WHEREAS, each of the parties hereto (other than the Company) is a
Stockholder of the Company;
WHEREAS, the parties hereto are parties to that certain First Amended
and Restated Stockholders' Agreement, dated as of October 27, 1999 (the
"Stockholders' Agreement"), as amended by Amendment No. 1 to the First Amended
and Restated Stockholders' Agreement, dated as of April 4, 2002 (the "First
Amendment"); and
WHEREAS, the parties have determined to amend the Stockholders'
Agreement, as previously amended by the First Amendment, by entering into this
Second Amendment to increase the number of directors that may serve on the
Company's Board of Directors, in order to facilitate increasing the number of
independent directors serving on the Board of Directors and accommodate board
appointment rights under the Company's Second Restated Certificate of
Incorporation;
NOW THEREFORE, in consideration of the mutual promises and covenants
contained herein and for other good and valuable consideration the receipt and
sufficiency of which are hereby acknowledged, the parties hereby agree as
follows:
1. Amendment. The first sentence of Section 3.1(a) of the
Stockholders' Agreement is hereby deleted in its entirety and the following
sentence inserted in its place:
"The Board of Directors shall consist of up to nine (9) directors;
provided, however, that the number of directors constituting the Board
of Directors shall be reduced in the circumstances set forth in this
Section 3.1."
2. Amendment Effectiveness Date.
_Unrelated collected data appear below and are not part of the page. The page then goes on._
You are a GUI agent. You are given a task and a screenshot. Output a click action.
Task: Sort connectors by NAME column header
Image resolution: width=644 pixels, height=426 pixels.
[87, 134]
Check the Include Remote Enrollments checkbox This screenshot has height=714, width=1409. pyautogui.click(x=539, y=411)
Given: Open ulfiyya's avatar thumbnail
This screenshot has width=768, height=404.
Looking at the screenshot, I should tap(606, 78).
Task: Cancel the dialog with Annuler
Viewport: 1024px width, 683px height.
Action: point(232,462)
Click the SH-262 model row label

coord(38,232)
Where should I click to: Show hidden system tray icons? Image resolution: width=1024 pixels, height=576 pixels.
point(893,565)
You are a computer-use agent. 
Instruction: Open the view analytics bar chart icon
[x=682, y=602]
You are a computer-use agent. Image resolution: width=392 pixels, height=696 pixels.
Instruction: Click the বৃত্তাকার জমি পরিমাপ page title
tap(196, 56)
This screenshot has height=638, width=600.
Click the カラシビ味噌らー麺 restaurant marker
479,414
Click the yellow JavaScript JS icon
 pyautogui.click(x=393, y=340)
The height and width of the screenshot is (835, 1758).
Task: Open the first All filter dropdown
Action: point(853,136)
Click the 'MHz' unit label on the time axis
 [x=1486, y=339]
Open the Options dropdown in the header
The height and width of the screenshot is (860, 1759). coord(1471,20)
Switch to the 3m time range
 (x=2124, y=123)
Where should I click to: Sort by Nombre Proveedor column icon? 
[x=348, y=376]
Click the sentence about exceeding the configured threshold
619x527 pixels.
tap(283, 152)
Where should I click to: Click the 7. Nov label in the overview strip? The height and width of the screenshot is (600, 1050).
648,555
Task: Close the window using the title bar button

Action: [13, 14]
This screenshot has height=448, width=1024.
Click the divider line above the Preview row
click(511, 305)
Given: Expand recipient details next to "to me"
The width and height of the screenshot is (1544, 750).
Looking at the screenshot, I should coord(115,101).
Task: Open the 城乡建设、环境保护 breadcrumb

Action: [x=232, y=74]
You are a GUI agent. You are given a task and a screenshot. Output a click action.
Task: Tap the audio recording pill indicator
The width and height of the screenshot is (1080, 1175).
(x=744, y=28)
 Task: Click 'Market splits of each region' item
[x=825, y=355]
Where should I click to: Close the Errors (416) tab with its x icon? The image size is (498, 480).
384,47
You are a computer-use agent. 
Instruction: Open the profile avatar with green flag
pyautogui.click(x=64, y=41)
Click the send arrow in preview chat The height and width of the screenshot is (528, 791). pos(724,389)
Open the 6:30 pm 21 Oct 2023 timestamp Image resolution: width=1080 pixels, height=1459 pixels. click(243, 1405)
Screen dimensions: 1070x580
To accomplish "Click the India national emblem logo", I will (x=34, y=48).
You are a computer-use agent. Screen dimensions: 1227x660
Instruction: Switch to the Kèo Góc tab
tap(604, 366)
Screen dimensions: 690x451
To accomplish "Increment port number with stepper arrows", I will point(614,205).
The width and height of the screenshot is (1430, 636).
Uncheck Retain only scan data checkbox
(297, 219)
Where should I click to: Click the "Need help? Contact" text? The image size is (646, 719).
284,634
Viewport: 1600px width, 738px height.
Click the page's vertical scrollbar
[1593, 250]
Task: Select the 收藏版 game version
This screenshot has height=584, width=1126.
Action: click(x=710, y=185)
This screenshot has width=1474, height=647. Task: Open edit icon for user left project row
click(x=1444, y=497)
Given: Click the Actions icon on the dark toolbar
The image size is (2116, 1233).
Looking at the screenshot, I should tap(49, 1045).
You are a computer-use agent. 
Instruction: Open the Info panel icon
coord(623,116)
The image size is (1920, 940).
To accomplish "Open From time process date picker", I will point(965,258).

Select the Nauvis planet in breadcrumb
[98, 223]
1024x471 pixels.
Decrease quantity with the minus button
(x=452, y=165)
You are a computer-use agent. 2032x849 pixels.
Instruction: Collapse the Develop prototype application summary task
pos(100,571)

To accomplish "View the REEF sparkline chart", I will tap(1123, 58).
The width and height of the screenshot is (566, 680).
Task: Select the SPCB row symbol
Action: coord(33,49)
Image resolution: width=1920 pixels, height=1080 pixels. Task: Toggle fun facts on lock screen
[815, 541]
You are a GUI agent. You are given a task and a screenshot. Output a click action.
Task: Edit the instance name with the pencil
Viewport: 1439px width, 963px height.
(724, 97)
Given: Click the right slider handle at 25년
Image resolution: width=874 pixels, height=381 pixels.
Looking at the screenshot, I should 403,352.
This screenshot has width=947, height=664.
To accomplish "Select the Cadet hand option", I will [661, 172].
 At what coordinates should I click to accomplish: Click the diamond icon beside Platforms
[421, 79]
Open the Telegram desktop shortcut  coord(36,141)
This Second Amendment shall be
effective on the date that a counterpart hereof shall have been executed by each
of the Company and the holders of a majority of the shares of each class of
capital stock held by the parties to the Stockholders' Agreement, as amended,
including AT&T PCS, 66 2/3% of the Common Stock Beneficially Owned by the Cash
Equity Investors and 60.1% of the Common Stock Beneficially Owned by the
Management Stockholders.
3. Representation and Warranties.
(a) Each of the Company, as to itself, each Cash Equity Investor,
as to itself, and AT&T PCS, as to itself, represents and warrants, as
applicable, to each of the other parties as follows:
(i) It is a corporation, limited liability company,
general partnership or limited partnership, duly organized, validly existing and
in good standing under the laws of its jurisdiction of organization and has the
requisite power and authority to own, lease and operate its properties and to
carry on its business as now being conducted.
(ii) It has the requisite power, authority and capacity to
execute, deliver and perform this Second Amendment.
(iii) The execution and delivery of this Second Amendment
by it have been duly and validly authorized by its Board of Directors (or
equivalent body), if required, and no other proceedings on its part which have
not been taken (including, without limitation, approval of its stockholders,
partners or members, as applicable) are necessary to authorize this Second
Amendment.
(iv) This Second Amendment has been duly executed and
delivered by it and constitutes its valid and binding obligation, enforceable
against it in accordance with its terms, except as such enforceability may be
limited by bankruptcy, insolvency, moratorium or other similar laws affecting or
relating to enforcement of creditors' rights generally and may be subject to
general principles of equity.
(v) The execution, delivery and performance by it of this
Second Amendment will not (A) conflict with, or result in a breach or violation
of, any provision of its organizational documents; (B) constitute, with or
without the giving of notice or passage of time or both, a breach, violation or
default, create a Lien, or give rise to any right of termination, modification,
cancellation, prepayment or acceleration, under (x) any Law or License, or (y)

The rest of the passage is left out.